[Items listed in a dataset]
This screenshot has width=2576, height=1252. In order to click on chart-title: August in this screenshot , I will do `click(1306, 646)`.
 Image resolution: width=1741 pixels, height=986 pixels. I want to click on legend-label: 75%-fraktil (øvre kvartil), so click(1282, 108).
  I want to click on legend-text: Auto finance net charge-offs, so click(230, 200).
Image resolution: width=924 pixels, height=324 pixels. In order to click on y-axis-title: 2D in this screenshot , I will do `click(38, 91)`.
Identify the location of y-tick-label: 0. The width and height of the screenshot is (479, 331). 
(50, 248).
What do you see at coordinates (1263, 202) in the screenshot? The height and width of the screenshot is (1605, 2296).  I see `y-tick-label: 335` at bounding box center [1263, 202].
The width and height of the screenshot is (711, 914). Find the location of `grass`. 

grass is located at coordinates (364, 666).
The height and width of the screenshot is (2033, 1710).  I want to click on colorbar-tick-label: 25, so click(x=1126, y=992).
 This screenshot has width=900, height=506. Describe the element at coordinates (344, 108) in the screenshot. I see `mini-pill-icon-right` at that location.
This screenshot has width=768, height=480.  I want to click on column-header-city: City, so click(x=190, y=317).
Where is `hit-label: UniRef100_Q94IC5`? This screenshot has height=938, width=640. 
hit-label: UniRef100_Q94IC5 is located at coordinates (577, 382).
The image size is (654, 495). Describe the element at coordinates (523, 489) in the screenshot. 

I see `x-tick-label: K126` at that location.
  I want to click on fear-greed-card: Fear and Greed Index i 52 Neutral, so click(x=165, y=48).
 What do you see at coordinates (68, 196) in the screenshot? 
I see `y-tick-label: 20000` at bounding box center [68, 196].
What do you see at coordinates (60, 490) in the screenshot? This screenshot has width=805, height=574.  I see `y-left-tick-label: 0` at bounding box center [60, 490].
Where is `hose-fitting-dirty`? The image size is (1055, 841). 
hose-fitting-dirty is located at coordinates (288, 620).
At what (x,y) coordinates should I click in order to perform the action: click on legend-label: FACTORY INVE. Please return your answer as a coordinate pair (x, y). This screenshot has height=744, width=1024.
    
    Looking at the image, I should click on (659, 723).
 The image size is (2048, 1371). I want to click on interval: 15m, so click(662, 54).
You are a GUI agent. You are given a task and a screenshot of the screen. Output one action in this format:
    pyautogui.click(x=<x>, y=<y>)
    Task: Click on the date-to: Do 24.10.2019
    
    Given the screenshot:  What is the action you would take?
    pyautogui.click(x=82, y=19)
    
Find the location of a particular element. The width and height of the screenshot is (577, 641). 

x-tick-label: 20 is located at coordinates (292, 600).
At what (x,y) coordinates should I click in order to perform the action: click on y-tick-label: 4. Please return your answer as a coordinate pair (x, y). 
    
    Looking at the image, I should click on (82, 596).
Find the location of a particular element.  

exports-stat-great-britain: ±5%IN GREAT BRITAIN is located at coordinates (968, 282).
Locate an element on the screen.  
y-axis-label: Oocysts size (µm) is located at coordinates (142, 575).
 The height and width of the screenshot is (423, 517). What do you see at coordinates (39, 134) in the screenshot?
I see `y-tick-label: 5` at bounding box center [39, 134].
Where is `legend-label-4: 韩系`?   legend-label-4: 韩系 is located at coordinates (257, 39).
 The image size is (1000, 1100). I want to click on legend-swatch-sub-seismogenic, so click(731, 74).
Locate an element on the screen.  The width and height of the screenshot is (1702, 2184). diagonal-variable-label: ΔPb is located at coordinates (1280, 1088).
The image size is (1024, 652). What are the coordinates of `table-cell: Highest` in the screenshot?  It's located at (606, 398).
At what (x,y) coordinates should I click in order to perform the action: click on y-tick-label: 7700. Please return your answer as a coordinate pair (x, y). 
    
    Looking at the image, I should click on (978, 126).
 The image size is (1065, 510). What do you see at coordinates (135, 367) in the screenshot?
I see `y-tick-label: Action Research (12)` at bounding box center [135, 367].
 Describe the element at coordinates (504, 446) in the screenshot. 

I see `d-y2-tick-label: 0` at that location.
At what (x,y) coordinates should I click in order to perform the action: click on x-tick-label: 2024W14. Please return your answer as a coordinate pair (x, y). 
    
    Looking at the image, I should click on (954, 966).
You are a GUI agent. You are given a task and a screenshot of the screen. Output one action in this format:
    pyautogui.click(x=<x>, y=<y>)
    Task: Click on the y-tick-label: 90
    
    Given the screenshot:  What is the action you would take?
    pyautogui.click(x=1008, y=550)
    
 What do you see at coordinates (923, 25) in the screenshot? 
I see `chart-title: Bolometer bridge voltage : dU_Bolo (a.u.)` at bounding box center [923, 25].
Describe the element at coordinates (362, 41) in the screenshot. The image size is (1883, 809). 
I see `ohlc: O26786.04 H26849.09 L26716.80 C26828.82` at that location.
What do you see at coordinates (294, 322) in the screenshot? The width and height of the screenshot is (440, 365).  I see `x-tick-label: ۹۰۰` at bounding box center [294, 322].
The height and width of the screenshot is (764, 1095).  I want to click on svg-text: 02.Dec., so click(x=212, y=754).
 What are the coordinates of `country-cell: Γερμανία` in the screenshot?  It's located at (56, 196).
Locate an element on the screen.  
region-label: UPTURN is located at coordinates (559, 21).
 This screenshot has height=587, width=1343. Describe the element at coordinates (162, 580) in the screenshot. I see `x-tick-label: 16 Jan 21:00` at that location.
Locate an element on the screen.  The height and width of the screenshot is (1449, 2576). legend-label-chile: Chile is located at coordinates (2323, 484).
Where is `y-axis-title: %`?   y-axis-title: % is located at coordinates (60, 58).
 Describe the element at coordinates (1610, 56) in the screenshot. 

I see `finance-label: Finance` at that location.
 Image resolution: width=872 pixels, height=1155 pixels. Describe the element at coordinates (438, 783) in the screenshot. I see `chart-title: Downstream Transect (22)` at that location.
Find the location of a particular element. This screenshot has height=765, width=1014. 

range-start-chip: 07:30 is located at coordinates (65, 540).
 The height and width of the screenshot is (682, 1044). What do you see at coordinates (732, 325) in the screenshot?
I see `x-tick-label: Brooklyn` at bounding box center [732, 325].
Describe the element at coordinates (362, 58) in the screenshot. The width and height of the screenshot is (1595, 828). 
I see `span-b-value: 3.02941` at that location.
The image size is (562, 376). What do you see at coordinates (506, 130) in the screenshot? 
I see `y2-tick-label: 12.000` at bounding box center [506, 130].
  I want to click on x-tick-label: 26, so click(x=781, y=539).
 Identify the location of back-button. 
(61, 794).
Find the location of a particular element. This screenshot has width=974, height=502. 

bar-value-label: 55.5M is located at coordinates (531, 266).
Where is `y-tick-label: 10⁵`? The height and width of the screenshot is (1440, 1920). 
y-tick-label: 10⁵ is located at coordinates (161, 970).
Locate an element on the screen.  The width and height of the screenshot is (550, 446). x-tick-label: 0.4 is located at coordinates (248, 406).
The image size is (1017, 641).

THE PROBLEM:
Retype all of the items above word for word, keeping every line unchanged.

OUTPUT FOR THIS TASK:
This screenshot has width=2576, height=1252. In order to click on chart-title: August in this screenshot , I will do `click(1306, 646)`.
 Image resolution: width=1741 pixels, height=986 pixels. I want to click on legend-label: 75%-fraktil (øvre kvartil), so click(1282, 108).
  I want to click on legend-text: Auto finance net charge-offs, so click(230, 200).
Image resolution: width=924 pixels, height=324 pixels. In order to click on y-axis-title: 2D in this screenshot , I will do `click(38, 91)`.
Identify the location of y-tick-label: 0. The width and height of the screenshot is (479, 331). 
(50, 248).
What do you see at coordinates (1263, 202) in the screenshot? The height and width of the screenshot is (1605, 2296).  I see `y-tick-label: 335` at bounding box center [1263, 202].
The width and height of the screenshot is (711, 914). Find the location of `grass`. 

grass is located at coordinates (364, 666).
The height and width of the screenshot is (2033, 1710).  I want to click on colorbar-tick-label: 25, so click(x=1126, y=992).
 This screenshot has width=900, height=506. Describe the element at coordinates (344, 108) in the screenshot. I see `mini-pill-icon-right` at that location.
This screenshot has width=768, height=480.  I want to click on column-header-city: City, so click(x=190, y=317).
Where is `hit-label: UniRef100_Q94IC5`? This screenshot has height=938, width=640. 
hit-label: UniRef100_Q94IC5 is located at coordinates (577, 382).
The image size is (654, 495). Describe the element at coordinates (523, 489) in the screenshot. 

I see `x-tick-label: K126` at that location.
  I want to click on fear-greed-card: Fear and Greed Index i 52 Neutral, so click(x=165, y=48).
 What do you see at coordinates (68, 196) in the screenshot? 
I see `y-tick-label: 20000` at bounding box center [68, 196].
What do you see at coordinates (60, 490) in the screenshot? This screenshot has width=805, height=574.  I see `y-left-tick-label: 0` at bounding box center [60, 490].
Where is `hose-fitting-dirty`? The image size is (1055, 841). 
hose-fitting-dirty is located at coordinates (288, 620).
At what (x,y) coordinates should I click in order to perform the action: click on legend-label: FACTORY INVE. Please return your answer as a coordinate pair (x, y). This screenshot has height=744, width=1024.
    
    Looking at the image, I should click on (659, 723).
 The image size is (2048, 1371). I want to click on interval: 15m, so click(662, 54).
You are a GUI agent. You are given a task and a screenshot of the screen. Output one action in this format:
    pyautogui.click(x=<x>, y=<y>)
    Task: Click on the date-to: Do 24.10.2019
    
    Given the screenshot:  What is the action you would take?
    pyautogui.click(x=82, y=19)
    
Find the location of a particular element. The width and height of the screenshot is (577, 641). 

x-tick-label: 20 is located at coordinates (292, 600).
At what (x,y) coordinates should I click in order to perform the action: click on y-tick-label: 4. Please return your answer as a coordinate pair (x, y). 
    
    Looking at the image, I should click on (82, 596).
Find the location of a particular element.  

exports-stat-great-britain: ±5%IN GREAT BRITAIN is located at coordinates (968, 282).
Locate an element on the screen.  
y-axis-label: Oocysts size (µm) is located at coordinates (142, 575).
 The height and width of the screenshot is (423, 517). What do you see at coordinates (39, 134) in the screenshot?
I see `y-tick-label: 5` at bounding box center [39, 134].
Where is `legend-label-4: 韩系`?   legend-label-4: 韩系 is located at coordinates (257, 39).
 The image size is (1000, 1100). I want to click on legend-swatch-sub-seismogenic, so click(731, 74).
Locate an element on the screen.  The width and height of the screenshot is (1702, 2184). diagonal-variable-label: ΔPb is located at coordinates (1280, 1088).
The image size is (1024, 652). What are the coordinates of `table-cell: Highest` in the screenshot?  It's located at (606, 398).
At what (x,y) coordinates should I click in order to perform the action: click on y-tick-label: 7700. Please return your answer as a coordinate pair (x, y). 
    
    Looking at the image, I should click on (978, 126).
 The image size is (1065, 510). What do you see at coordinates (135, 367) in the screenshot?
I see `y-tick-label: Action Research (12)` at bounding box center [135, 367].
 Describe the element at coordinates (504, 446) in the screenshot. 

I see `d-y2-tick-label: 0` at that location.
At what (x,y) coordinates should I click in order to perform the action: click on x-tick-label: 2024W14. Please return your answer as a coordinate pair (x, y). 
    
    Looking at the image, I should click on (954, 966).
You are a GUI agent. You are given a task and a screenshot of the screen. Output one action in this format:
    pyautogui.click(x=<x>, y=<y>)
    Task: Click on the y-tick-label: 90
    
    Given the screenshot:  What is the action you would take?
    pyautogui.click(x=1008, y=550)
    
 What do you see at coordinates (923, 25) in the screenshot? 
I see `chart-title: Bolometer bridge voltage : dU_Bolo (a.u.)` at bounding box center [923, 25].
Describe the element at coordinates (362, 41) in the screenshot. The image size is (1883, 809). 
I see `ohlc: O26786.04 H26849.09 L26716.80 C26828.82` at that location.
What do you see at coordinates (294, 322) in the screenshot? The width and height of the screenshot is (440, 365).  I see `x-tick-label: ۹۰۰` at bounding box center [294, 322].
The height and width of the screenshot is (764, 1095).  I want to click on svg-text: 02.Dec., so click(x=212, y=754).
 What are the coordinates of `country-cell: Γερμανία` in the screenshot?  It's located at (56, 196).
Locate an element on the screen.  
region-label: UPTURN is located at coordinates (559, 21).
 This screenshot has height=587, width=1343. Describe the element at coordinates (162, 580) in the screenshot. I see `x-tick-label: 16 Jan 21:00` at that location.
Locate an element on the screen.  The height and width of the screenshot is (1449, 2576). legend-label-chile: Chile is located at coordinates (2323, 484).
Where is `y-axis-title: %`?   y-axis-title: % is located at coordinates (60, 58).
 Describe the element at coordinates (1610, 56) in the screenshot. 

I see `finance-label: Finance` at that location.
 Image resolution: width=872 pixels, height=1155 pixels. Describe the element at coordinates (438, 783) in the screenshot. I see `chart-title: Downstream Transect (22)` at that location.
Find the location of a particular element. This screenshot has height=765, width=1014. 

range-start-chip: 07:30 is located at coordinates (65, 540).
 The height and width of the screenshot is (682, 1044). What do you see at coordinates (732, 325) in the screenshot?
I see `x-tick-label: Brooklyn` at bounding box center [732, 325].
Describe the element at coordinates (362, 58) in the screenshot. The width and height of the screenshot is (1595, 828). 
I see `span-b-value: 3.02941` at that location.
The image size is (562, 376). What do you see at coordinates (506, 130) in the screenshot? 
I see `y2-tick-label: 12.000` at bounding box center [506, 130].
  I want to click on x-tick-label: 26, so click(x=781, y=539).
 Identify the location of back-button. 
(61, 794).
Find the location of a particular element. This screenshot has width=974, height=502. 

bar-value-label: 55.5M is located at coordinates (531, 266).
Where is `y-tick-label: 10⁵`? The height and width of the screenshot is (1440, 1920). 
y-tick-label: 10⁵ is located at coordinates (161, 970).
Locate an element on the screen.  The width and height of the screenshot is (550, 446). x-tick-label: 0.4 is located at coordinates (248, 406).
The image size is (1017, 641).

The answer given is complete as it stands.